Hello! I run the codes to train a model in one machine multi cards using torch.nn.DataParallel. The codes specify gpu of input data as device 0 when loading data. The codes are written like:

model = torch.nn.DataParallel(model).cuda()
device = args.gpu if args.gpu is not None else 0
for i, sample in enumerate(loader):
        video, audio, index = sample['frames'], sample['audio'], sample['index']
        video = video.cuda(device, non_blocking=True)
        audio = audio.cuda(device, non_blocking=True)
        index = index.cuda(device, non_blocking=True)

        output = model(video, audio, index)

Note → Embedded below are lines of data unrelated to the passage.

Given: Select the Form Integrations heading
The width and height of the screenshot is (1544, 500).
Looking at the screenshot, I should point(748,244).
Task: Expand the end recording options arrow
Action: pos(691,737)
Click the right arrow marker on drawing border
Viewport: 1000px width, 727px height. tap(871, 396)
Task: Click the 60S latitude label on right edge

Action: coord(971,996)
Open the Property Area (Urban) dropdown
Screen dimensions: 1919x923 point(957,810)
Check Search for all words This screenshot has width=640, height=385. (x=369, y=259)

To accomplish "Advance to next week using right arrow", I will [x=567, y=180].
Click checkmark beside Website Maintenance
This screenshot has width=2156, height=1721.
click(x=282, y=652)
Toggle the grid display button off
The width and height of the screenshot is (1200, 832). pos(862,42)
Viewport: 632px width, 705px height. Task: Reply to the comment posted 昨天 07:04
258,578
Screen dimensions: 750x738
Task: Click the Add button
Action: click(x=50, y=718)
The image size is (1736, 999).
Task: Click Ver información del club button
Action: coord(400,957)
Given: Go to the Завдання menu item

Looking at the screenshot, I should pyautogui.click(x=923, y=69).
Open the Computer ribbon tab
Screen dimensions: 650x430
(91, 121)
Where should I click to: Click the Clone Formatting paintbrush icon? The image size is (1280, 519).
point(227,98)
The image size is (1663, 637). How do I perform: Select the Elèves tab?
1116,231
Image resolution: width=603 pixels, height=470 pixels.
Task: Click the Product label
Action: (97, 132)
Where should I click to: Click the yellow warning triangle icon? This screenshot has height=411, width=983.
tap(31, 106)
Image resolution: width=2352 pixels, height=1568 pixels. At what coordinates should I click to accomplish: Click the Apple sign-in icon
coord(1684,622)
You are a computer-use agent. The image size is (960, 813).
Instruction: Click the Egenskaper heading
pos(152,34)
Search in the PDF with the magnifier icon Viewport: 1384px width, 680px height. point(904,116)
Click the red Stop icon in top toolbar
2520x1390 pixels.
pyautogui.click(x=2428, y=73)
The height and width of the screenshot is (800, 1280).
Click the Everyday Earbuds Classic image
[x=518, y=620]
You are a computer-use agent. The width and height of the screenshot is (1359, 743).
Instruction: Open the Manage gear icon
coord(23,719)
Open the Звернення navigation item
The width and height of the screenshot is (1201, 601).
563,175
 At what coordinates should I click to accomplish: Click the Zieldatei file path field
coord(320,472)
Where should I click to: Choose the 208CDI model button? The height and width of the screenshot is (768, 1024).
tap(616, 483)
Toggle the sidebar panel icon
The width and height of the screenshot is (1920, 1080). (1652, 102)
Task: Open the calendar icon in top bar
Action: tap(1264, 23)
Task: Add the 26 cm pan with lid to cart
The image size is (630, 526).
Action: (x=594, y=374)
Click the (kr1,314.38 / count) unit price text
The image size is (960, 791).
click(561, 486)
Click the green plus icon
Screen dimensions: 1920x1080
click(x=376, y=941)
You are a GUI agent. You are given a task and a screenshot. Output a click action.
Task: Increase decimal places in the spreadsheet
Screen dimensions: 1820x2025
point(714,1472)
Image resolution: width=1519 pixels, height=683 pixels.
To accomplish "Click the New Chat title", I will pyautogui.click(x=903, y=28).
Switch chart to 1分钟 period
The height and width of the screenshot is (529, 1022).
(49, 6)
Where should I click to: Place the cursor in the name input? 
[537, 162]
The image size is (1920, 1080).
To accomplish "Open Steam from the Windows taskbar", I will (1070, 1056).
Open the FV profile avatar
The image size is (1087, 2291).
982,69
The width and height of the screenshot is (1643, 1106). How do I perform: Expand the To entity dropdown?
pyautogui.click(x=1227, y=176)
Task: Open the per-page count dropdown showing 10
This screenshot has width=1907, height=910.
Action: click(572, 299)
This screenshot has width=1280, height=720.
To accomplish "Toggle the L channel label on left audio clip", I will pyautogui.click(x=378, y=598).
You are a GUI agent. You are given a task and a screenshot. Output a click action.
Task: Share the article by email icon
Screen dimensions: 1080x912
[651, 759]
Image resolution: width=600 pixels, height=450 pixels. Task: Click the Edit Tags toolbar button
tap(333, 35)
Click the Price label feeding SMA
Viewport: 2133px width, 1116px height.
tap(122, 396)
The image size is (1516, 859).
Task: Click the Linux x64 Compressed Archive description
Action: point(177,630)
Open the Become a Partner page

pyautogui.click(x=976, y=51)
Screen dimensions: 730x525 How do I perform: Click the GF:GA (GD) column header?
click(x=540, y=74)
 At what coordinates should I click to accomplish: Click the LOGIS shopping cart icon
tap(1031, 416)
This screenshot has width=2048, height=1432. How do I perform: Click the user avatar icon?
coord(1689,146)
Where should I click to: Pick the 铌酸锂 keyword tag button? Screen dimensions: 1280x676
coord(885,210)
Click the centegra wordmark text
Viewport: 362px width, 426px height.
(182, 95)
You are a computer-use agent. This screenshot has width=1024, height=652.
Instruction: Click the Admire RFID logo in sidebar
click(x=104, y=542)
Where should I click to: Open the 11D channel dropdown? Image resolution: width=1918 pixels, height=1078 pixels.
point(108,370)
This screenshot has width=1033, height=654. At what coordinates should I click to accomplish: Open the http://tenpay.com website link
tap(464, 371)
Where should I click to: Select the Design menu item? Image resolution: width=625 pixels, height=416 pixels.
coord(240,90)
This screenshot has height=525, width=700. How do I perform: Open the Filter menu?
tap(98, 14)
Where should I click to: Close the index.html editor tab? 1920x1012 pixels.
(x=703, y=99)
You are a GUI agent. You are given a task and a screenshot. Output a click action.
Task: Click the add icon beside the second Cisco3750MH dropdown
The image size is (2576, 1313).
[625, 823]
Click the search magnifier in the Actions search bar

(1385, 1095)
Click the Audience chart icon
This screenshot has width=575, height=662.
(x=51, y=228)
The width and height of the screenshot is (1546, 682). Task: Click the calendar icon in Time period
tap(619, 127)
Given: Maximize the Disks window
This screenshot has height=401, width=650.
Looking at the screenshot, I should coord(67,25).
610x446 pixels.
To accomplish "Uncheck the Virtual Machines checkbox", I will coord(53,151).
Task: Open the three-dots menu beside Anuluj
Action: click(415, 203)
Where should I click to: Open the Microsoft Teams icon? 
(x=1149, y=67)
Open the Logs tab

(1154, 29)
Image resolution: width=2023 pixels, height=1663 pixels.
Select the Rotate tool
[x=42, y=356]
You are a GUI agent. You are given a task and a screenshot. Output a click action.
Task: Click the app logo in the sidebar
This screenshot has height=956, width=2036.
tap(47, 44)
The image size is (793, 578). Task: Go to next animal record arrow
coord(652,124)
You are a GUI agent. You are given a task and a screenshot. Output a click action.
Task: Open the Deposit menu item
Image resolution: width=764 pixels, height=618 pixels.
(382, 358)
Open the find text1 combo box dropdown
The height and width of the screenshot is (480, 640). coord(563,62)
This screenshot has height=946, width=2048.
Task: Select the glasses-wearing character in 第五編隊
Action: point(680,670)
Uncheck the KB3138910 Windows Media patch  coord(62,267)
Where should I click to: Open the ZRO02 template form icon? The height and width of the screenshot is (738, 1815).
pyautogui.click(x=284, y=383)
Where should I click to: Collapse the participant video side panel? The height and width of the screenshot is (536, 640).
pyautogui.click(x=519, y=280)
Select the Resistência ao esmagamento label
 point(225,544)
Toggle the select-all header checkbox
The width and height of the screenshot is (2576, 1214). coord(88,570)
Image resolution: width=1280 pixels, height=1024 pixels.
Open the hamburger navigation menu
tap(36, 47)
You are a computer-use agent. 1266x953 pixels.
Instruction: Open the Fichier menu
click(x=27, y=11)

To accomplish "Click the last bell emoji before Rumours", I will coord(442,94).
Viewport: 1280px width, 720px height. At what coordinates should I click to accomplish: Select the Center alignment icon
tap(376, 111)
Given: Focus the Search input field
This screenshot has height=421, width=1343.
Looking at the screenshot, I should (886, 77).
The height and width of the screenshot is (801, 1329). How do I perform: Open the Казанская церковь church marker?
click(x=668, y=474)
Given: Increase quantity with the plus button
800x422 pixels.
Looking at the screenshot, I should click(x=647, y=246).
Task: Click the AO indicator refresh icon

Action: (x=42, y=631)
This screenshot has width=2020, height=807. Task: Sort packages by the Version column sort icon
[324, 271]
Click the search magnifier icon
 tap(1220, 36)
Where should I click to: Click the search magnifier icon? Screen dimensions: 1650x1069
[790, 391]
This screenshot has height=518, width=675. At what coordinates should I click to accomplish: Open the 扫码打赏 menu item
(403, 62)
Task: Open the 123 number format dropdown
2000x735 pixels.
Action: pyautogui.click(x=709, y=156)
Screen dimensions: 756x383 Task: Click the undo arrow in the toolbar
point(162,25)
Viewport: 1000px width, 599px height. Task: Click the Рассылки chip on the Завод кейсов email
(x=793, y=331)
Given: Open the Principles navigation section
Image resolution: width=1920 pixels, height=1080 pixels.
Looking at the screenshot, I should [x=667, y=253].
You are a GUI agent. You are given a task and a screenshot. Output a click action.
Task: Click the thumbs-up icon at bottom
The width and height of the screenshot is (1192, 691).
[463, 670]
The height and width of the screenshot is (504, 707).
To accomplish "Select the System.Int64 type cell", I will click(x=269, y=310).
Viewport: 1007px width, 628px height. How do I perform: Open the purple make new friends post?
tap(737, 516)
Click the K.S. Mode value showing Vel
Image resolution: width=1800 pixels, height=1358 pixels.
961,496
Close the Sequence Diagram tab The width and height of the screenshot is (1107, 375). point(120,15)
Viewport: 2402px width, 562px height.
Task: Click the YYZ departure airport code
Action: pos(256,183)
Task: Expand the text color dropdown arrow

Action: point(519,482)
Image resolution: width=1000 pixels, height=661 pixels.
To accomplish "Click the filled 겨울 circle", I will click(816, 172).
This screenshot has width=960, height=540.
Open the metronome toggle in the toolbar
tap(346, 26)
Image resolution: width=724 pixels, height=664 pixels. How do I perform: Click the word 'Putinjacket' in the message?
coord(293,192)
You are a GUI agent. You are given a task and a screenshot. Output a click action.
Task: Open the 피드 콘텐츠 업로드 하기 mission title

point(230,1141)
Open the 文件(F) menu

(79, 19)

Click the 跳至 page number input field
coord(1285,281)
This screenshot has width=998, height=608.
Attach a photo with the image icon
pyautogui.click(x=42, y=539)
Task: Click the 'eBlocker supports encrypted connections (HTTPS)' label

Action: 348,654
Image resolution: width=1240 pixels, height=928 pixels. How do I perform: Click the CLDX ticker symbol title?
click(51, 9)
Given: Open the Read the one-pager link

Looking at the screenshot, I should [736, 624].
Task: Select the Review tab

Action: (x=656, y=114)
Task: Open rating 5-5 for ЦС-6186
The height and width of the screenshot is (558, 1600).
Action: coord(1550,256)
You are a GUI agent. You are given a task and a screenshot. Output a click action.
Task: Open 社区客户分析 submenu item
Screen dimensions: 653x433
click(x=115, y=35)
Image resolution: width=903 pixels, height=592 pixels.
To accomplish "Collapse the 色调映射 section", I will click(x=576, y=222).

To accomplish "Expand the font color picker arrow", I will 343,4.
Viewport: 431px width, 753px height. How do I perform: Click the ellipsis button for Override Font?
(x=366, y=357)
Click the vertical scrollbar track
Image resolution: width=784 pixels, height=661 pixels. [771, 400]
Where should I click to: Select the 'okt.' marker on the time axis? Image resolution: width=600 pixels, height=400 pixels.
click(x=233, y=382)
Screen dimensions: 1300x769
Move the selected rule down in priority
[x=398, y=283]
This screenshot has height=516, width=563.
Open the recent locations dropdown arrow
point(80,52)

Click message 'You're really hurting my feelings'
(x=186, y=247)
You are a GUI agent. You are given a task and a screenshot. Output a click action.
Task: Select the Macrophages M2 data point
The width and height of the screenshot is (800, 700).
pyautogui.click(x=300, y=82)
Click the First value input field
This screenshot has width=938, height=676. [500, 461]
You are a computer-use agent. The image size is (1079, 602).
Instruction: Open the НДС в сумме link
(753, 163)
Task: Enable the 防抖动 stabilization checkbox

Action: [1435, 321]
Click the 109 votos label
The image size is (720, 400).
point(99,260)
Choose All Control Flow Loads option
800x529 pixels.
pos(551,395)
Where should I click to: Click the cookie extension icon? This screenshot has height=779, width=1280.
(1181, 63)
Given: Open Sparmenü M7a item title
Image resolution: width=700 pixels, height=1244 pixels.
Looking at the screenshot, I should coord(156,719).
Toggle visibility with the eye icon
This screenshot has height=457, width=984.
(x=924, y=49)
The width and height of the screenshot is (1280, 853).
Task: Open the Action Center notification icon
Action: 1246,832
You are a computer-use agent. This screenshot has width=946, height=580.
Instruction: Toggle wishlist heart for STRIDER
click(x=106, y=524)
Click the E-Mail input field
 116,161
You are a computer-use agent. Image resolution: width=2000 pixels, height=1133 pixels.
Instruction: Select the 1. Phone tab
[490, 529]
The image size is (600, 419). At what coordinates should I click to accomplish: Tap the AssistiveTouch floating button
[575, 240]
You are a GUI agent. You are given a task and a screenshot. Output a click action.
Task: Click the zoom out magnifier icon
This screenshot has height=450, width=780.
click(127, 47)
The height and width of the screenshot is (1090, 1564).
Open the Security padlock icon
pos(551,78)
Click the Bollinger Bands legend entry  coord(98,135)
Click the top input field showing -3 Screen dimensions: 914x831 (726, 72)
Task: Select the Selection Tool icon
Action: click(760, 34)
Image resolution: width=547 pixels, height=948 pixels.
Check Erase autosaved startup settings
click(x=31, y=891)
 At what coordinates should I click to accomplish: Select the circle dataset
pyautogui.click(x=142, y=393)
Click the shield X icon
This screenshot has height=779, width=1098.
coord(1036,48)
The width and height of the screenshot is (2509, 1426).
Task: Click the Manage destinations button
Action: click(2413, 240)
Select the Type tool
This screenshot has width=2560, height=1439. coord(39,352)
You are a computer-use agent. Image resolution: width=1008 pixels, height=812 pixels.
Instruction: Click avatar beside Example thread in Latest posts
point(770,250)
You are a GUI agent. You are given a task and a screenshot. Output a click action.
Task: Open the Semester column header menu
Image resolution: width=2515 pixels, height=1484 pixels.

For ease of explantation, I have omitted unimportant details. Now I try to add a text modality without specifying the GPU device. The codes are written as follow:

model = torch.nn.DataParallel(model).cuda()
device = args.gpu if args.gpu is not None else 0
for i, sample in enumerate(loader):
        video, audio, text, index = sample['frames'], sample['audio'], sample['text'], sample['index']
        video = video.cuda(device, non_blocking=True)
        audio = audio.cuda(device, non_blocking=True)
        index = index.cuda(device, non_blocking=True)
 
        text = text.cuda()

        output = model(video, audio, text, index)

I wonder is this correct? Why does data need to be on device 0 when using torch.nn.DataParallel? Thanks.

nn.DataParallel will use the default device (GPU0 if you haven’t changed it) to store the data as well as the model and will then scatter the data and the model to each device (which is why DistributedDataParallel is preferred as it doesn’t create an imbalanced GPU memory usage and also avoids the model replication). The detailed workflow is explained in e.g. this blog post.

Thank you very much! It is really helpfu to me!